> _TEXT SEGMENT_
________________________

Farmers Forum staff
SIMCOE — Dr. Matt Strauss, the straight-shooting Haldimand-Norfolk medical officer of health who was hired after farmers denounced the pandemic policies of his predecessor, recently announced he’s leaving the job on April 1.
The region’s previous medical officer, Dr. Shanker Nesathurai, sparked a March 2021 farmer protest due to onerous COVID-19 restrictions imposed on temporary foreign agricultural workers that exceeded the rules required by the province. Nesathurai left in May 2021.
Growers were steamed by Nesathurai’s low bunkhouse capacity limits and a late follow-up order that workers be picked up in separate vehicles from the airport. It proved to be the final straw, according to retired vegetable farmer Frank Schonberger, an organizer of an ensuing tractorcade protest.
“In any other county besides Haldimand-Norfolk, those workers could just hop on the bus,” recalled Schonberger, who was reluctant to suggest that the protest action led to the change of medical officers.

________________________

> _RECORD EXTRACTS_
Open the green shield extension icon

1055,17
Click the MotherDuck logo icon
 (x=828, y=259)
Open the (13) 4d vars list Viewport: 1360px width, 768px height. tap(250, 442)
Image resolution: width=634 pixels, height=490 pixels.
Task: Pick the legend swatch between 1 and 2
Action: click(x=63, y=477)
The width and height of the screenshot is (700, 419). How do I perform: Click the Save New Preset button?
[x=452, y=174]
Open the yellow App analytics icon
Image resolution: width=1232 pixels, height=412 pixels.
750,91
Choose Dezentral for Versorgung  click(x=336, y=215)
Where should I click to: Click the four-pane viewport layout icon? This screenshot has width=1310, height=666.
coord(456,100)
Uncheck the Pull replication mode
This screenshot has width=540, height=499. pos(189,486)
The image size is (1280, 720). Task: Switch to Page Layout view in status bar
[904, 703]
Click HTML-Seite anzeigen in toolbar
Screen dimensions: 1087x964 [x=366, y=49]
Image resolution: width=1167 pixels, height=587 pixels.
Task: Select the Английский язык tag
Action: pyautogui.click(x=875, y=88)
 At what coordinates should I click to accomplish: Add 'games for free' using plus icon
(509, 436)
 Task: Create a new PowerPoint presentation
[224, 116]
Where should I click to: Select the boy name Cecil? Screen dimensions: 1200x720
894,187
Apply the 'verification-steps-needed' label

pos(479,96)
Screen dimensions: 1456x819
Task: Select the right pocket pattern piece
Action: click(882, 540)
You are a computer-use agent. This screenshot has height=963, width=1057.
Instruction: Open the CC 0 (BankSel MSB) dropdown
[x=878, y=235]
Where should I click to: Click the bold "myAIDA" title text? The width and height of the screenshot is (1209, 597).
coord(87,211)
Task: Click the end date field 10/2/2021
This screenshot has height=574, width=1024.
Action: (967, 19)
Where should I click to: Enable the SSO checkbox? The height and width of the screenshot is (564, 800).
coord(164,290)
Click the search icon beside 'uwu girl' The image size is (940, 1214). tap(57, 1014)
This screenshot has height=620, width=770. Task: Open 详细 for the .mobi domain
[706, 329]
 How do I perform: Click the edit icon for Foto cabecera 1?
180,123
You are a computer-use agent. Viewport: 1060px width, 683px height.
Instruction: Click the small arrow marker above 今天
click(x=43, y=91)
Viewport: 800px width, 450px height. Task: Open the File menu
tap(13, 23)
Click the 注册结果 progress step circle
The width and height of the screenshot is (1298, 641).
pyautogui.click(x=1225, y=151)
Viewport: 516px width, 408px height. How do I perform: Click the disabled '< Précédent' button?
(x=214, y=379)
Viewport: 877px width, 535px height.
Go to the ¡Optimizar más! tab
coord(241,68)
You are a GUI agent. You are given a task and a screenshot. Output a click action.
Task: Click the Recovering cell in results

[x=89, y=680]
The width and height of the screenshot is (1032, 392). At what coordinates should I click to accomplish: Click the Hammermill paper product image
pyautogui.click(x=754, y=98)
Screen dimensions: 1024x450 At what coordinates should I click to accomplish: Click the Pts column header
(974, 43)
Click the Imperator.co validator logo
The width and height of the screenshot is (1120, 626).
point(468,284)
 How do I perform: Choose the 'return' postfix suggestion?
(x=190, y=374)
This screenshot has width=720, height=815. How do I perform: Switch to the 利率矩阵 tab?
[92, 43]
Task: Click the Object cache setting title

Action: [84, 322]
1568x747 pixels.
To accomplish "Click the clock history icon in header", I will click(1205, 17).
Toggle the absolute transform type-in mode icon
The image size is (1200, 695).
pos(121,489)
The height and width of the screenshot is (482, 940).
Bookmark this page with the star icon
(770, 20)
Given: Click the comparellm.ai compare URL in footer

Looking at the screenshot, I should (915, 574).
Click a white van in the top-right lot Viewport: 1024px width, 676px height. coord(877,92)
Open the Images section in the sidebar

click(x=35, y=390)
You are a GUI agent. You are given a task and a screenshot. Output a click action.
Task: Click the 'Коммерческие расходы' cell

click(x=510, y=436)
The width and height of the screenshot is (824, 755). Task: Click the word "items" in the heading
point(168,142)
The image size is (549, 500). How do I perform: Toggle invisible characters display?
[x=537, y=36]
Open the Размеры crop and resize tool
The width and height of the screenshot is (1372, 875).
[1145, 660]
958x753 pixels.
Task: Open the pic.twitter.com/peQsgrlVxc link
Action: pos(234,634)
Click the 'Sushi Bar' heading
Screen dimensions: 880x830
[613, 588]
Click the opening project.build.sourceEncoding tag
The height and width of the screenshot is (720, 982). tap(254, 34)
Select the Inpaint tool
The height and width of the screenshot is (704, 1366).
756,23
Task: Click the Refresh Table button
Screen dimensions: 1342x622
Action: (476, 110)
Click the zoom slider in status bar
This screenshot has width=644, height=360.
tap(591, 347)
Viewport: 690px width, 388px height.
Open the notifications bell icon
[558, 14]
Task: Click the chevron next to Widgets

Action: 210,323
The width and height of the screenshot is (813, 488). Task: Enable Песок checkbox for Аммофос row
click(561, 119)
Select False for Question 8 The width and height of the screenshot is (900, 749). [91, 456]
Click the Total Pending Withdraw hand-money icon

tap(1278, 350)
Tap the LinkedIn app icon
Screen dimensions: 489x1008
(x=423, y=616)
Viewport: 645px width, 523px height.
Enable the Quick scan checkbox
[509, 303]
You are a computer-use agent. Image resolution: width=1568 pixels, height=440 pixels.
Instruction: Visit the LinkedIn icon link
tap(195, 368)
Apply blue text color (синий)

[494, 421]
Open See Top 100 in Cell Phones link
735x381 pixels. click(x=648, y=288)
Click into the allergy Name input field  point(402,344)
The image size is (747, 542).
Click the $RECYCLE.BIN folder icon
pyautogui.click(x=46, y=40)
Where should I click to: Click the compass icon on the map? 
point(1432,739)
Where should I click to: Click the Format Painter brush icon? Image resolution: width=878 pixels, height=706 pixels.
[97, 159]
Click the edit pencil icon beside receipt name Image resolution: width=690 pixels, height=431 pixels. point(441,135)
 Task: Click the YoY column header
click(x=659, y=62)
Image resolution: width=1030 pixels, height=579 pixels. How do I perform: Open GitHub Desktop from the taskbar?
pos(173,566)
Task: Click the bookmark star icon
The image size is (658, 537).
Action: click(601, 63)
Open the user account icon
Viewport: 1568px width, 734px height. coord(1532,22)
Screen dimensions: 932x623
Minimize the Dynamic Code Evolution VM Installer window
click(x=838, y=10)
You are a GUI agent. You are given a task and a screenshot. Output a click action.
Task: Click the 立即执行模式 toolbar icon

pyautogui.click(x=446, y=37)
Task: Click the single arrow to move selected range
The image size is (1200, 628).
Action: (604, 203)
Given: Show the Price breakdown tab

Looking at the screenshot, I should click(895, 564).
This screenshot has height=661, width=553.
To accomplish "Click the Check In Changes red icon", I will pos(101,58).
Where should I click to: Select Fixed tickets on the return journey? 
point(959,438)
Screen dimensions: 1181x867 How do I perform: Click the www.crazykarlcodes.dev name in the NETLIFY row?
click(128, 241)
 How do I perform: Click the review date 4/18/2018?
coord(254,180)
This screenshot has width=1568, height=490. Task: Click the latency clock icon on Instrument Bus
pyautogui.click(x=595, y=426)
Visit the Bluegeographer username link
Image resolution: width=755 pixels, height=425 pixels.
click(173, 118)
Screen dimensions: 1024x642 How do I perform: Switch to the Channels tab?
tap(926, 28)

________________________

> _DIRECTIONS_
Rewrite the part of the article on Haldimand-Norfolk's medical officers from "The region’s previous" up to and including "in May 2021.", putting "strict" in place of "onerous".

> _SOLUTION TO THIS EXERCISE_
The region’s previous medical officer, Dr. Shanker Nesathurai, sparked a March 2021 farmer protest due to strict COVID-19 restrictions imposed on temporary foreign agricultural workers that exceeded the rules required by the province. Nesathurai left in May 2021.